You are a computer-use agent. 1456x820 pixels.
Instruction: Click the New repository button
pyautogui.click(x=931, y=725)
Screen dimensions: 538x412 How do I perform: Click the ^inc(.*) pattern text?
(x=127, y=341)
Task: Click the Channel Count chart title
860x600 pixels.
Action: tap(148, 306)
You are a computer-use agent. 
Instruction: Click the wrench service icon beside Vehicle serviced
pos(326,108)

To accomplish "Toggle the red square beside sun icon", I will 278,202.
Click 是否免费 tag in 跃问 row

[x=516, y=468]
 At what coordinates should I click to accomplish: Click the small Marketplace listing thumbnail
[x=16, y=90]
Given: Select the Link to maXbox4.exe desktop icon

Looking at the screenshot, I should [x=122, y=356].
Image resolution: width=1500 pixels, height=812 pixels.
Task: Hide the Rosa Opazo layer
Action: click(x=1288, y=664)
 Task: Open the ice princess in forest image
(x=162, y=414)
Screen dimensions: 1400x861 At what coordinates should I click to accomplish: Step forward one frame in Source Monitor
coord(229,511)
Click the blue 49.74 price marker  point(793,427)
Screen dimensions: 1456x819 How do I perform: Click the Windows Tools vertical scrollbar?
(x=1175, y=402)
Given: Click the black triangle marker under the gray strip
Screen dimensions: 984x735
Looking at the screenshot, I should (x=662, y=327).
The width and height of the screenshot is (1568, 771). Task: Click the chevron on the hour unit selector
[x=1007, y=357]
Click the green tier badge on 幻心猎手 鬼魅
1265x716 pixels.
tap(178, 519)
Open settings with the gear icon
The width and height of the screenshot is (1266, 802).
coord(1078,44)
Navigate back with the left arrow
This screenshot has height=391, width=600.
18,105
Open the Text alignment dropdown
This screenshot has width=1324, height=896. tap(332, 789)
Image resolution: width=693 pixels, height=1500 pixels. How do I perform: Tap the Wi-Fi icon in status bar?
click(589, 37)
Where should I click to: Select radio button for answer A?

########

### To be done
Rewrite the listing from the line containing "Image resolution: width=693" through the end of the listing, requests included, and raise every coordinate in the answers by 66.

### Written response
Image resolution: width=693 pixels, height=1500 pixels. How do I perform: Tap the Wi-Fi icon in status bar?
click(655, 103)
Where should I click to: Select radio button for answer A?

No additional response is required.